### Aufgabe a
Gib die Zeilen der gespeicherten Daten unverändert wieder: Beginne mit der Zeile, die „The height and width of the screenshot is (559, 999).“ enthält, und höre nach der Zeile auf, die „Looking at the screenshot, I should click(424, 544).“ enthält.

### Auszug
● ● ●

Die erfolgreiche Entwicklung der Rakete könnte ein technologischer Meilenstein gewesen sein und im zynischen Rüstungswettlauf führender Weltmächte wie den USA, China oder Russland neue Maßstäbe gesetzt haben. Die wenigen publik gewordenen Informationen über das Hyperschallgeschoss geben jedenfalls Anlass zur Beunruhigung.

Offiziell beschleunigt die Rakete bis auf 20-fache Schallgeschwindigkeit (Mach 20), also ungefähr 24.700 Stundenkilometer. Angeblich schafft sie aber sogar Mach 27. Damit flöge sie mit einer Spitzengeschwindigkeit von etwa 33.000 Kilometern pro Stunde – zu schnell für die aktuellen Abwehrsysteme anderer Staaten.

"Wir haben keine Verteidigung, die den Einsatz dieser Waffe gegen uns wirksam aufhalten könnte", sagte der US-Luftwaffengeneral John E. Hyten angesichts der Vorstellung der Awangard. Ob dem wirklich so ist, ist eine andere Frage.

Manövrierfähig, auch in der Fallphase

Aber nicht nur die enorme Geschwindigkeit der Waffe scheint Großmächten wie den USA Kopfzerbrechen zu bereiten. Da der Gleitflugkörper auch in der Fallphase noch manövrierfähig sein soll, also im letzten und entscheidenden Abschnitt seine Flugbahn vertikale und horizontale Flugkorrekturen vornehmen kann, könnte er gegnerischen Abwehrgeschossen einfach ausweichen. Diese Kombination aus Geschwindigkeit und Steuerung erhöht das Abschreckungspotenzial der Waffe um ein Vielfaches.

Im Rahmen des 2011 zwischen den USA und Russland geschlossenen New-Start-Vertrags durften Rüstungsinspektoren der USA die Awangard in Augenschein nehmen. Sie äußerten sich nicht dazu, ob die russischen Angaben zur Leistungsfähigkeit der Rakete stimmen.

Putins Militärexperten bemühten sich aber sogleich, den defensiven Charakter der Waffe zu betonen: Sie soll mögliche Aggressoren von einem Erstschlag auf Russland abhalten, da die Zweitschlagfähigkeit, also die russische Reaktion, mit Hilfe der Awangard vernichtend sein würde.

Die Waffe spielt eine Rolle in einem neuen Gleichgewicht des Schreckens, jener komplexen, wechselseitigen Balance atomarer Bedrohung, wie sie in den Zeiten des Kalten Krieges zwischen der Nato und dem Warschauer Pakt schon einmal herrschte.

Erst am Sonntag versetzte Putin auch die russischen Atomstreitkräfte in Alarmbereitschaft. "Zur Abschreckung", wie es aus dem Kreml hieß. Dieser Zusatz ist wichtig, denn das qualifiziert die Ankündigung eher als rhetorische Drohgebärde. Dennoch dürften die Sorgen der Nato-Verbündeten dadurch nicht kleiner geworden sein.

Reaktion auf "Star Wars"

● ● ●

### Aufgabe b
Wie geht der Auszug über die russische Hyperschallrakete Awangard weiter? Schreib die Fortsetzung.

Gespeicherte Daten:

● ● ●

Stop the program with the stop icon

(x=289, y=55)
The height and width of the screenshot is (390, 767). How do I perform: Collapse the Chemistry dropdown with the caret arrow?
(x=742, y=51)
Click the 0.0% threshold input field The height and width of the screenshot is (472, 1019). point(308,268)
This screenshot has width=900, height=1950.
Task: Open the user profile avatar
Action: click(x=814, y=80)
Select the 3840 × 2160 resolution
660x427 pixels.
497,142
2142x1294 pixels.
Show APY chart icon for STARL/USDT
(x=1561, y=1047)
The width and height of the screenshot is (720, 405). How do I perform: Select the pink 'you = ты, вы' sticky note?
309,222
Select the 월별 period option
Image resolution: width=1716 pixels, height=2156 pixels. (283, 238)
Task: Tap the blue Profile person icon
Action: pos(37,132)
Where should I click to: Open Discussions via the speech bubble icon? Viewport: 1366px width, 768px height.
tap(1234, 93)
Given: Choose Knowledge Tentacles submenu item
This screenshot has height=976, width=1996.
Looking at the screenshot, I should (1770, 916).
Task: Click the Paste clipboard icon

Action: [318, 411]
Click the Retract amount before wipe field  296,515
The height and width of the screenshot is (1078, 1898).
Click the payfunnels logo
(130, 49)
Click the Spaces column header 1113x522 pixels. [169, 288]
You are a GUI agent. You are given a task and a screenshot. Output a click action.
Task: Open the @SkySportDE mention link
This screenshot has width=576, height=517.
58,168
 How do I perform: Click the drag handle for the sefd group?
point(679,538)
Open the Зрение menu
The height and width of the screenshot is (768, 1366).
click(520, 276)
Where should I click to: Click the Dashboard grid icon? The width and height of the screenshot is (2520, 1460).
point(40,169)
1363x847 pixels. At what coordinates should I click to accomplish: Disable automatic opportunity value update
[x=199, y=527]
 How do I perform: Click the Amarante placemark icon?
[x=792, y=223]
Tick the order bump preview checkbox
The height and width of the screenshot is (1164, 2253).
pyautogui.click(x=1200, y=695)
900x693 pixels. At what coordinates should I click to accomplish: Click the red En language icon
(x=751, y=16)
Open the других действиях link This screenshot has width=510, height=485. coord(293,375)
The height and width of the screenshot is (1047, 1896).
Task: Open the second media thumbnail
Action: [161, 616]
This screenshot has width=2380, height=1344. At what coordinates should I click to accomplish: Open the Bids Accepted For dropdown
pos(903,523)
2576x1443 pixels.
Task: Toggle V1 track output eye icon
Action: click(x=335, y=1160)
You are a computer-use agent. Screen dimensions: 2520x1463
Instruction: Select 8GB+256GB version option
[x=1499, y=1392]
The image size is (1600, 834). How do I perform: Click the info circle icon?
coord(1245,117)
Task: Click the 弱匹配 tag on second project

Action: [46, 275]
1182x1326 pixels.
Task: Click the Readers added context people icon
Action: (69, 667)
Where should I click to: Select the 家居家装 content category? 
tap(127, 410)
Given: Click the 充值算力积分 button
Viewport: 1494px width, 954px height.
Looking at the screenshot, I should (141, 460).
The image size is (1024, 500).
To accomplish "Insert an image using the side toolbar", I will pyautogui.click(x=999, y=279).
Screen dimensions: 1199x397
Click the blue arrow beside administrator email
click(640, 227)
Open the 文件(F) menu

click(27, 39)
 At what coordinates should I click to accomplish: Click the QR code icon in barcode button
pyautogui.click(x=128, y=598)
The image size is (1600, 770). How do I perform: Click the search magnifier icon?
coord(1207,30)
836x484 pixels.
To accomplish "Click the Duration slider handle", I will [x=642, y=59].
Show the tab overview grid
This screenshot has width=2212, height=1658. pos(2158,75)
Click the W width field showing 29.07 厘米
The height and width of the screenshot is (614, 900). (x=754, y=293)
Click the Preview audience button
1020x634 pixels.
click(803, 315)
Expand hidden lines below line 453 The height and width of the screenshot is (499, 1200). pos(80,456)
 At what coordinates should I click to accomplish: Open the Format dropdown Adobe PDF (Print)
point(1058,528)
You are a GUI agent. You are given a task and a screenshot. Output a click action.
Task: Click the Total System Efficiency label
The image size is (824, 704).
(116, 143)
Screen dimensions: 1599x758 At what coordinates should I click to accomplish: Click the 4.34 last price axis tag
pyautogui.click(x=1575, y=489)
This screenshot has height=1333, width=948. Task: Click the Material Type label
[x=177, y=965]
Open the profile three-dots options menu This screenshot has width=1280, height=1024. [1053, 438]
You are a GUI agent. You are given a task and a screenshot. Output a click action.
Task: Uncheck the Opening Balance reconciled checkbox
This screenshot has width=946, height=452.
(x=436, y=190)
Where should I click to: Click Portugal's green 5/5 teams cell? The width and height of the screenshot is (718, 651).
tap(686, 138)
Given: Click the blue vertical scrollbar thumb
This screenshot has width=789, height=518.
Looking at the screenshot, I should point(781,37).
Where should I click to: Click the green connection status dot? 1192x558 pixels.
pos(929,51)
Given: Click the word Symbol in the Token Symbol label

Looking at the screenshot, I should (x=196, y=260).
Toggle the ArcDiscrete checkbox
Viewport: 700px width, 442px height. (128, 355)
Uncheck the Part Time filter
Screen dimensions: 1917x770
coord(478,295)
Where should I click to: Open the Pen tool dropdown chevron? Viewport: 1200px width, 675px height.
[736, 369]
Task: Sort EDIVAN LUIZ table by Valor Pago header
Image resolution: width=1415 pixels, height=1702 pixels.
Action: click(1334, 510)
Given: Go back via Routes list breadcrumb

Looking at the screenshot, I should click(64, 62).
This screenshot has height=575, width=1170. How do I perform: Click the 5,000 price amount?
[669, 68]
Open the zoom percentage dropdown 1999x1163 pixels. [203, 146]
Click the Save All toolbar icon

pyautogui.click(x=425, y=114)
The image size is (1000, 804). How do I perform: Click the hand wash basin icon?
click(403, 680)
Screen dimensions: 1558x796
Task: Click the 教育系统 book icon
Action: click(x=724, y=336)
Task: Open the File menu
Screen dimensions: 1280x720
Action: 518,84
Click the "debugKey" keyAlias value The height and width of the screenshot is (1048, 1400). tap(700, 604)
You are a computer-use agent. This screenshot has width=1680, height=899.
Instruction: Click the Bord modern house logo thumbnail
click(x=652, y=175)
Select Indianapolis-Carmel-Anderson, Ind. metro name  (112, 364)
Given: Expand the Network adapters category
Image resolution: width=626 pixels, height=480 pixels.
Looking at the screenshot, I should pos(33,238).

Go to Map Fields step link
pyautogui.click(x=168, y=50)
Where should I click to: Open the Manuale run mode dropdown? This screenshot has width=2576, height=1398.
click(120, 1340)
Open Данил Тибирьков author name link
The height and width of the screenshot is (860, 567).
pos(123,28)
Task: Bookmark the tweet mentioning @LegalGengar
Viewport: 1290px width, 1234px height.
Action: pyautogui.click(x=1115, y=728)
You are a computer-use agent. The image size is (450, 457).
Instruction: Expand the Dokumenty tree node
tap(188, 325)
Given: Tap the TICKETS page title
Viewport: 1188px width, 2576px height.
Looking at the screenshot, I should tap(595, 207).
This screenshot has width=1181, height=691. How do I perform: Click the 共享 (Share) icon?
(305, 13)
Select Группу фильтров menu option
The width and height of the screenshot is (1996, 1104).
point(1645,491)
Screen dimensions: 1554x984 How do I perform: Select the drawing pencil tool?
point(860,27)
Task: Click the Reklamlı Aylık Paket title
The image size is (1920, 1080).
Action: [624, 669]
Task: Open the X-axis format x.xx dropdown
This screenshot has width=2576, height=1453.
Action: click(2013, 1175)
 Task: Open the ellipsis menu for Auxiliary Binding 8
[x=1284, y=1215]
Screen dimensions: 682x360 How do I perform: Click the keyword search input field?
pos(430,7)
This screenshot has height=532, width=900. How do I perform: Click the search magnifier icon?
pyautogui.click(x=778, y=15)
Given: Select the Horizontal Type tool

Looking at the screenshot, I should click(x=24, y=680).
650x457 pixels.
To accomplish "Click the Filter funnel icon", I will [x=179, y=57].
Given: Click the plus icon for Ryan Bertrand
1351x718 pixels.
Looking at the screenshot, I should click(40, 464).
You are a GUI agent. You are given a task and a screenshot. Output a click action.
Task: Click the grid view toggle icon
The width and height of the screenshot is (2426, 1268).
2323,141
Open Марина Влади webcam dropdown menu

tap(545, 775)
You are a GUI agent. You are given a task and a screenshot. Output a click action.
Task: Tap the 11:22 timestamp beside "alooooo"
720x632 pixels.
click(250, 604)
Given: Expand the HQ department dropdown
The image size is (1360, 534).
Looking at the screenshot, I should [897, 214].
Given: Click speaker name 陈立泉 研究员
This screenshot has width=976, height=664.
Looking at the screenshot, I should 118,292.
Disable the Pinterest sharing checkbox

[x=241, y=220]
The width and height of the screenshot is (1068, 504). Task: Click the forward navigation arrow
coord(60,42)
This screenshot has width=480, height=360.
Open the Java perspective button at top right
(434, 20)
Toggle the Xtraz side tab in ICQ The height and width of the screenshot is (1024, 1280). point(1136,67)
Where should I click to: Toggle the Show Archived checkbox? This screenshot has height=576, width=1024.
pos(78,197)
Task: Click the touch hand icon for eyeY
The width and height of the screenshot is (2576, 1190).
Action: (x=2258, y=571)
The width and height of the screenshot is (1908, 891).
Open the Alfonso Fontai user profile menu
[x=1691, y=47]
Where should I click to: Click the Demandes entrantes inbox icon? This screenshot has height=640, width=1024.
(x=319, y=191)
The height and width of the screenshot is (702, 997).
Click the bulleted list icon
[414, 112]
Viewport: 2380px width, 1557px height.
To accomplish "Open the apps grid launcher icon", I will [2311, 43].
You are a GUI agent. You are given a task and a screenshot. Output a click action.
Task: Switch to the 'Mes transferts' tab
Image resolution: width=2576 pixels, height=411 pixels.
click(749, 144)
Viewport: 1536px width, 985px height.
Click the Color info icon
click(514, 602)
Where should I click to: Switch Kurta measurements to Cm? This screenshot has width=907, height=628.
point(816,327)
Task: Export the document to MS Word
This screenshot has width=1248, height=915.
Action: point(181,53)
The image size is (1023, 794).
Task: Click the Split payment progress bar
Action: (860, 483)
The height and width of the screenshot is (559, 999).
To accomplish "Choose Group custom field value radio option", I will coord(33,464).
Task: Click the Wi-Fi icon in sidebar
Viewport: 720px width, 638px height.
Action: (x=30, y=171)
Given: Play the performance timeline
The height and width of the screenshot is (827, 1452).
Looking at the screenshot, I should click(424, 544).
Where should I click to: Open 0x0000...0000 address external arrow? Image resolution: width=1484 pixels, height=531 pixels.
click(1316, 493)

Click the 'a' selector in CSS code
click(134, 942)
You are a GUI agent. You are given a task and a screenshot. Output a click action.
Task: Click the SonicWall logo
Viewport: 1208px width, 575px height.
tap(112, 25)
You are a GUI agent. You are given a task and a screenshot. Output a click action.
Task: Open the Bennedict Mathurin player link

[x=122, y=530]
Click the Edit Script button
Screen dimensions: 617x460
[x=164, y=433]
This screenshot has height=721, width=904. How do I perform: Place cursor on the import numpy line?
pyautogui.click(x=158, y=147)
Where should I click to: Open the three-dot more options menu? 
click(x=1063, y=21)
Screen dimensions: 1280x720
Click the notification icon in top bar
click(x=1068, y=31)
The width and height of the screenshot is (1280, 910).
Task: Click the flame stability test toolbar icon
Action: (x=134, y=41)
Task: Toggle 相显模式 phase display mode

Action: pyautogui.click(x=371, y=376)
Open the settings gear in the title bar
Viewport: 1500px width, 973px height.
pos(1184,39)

● ● ●

### Ergebnis a
The height and width of the screenshot is (559, 999).
To accomplish "Choose Group custom field value radio option", I will coord(33,464).
Task: Click the Wi-Fi icon in sidebar
Viewport: 720px width, 638px height.
Action: (x=30, y=171)
Given: Play the performance timeline
The height and width of the screenshot is (827, 1452).
Looking at the screenshot, I should click(424, 544).

### Ergebnis b
Die Pläne zur Entwicklung einer Hyperschallrakete stammen wohl noch aus der frühen Phase des Kalten Krieges zu Beginn der 1960er-Jahre. Als die Blockkonfrontation zwischen der Nato und dem Warschauer Pakt Anfang der 1980er-Jahre dann eine neue Hochzeit erlebte, verstärkte die Sowjetführung ihre Anstrengungen zur Entwicklung einer atomwaffenfähigen Hyperschallrakete, auch als Reaktion auf das vom amerikanischen Präsidenten Ronald Reagan angekündigte "Star Wars"-Programm (Strategic Defence Initiative/SDI).

Mit dem SDI planten die Falken im Pentagon einen gigantischen Raketenabwehrschild, dessen unterschiedliche Komponenten im Weltraum stationiert werden sollten. Unter anderem sollten Röntgenlaser, kinetische Projektwaffen und elektromagnetische Schienenkanonen (Railguns) im All installiert werden, um einen vermeintlichen Atomangriff der Sowjets zu vereiteln. Kaum etwas davon wurde je realisiert, zumindest nicht im Orbit.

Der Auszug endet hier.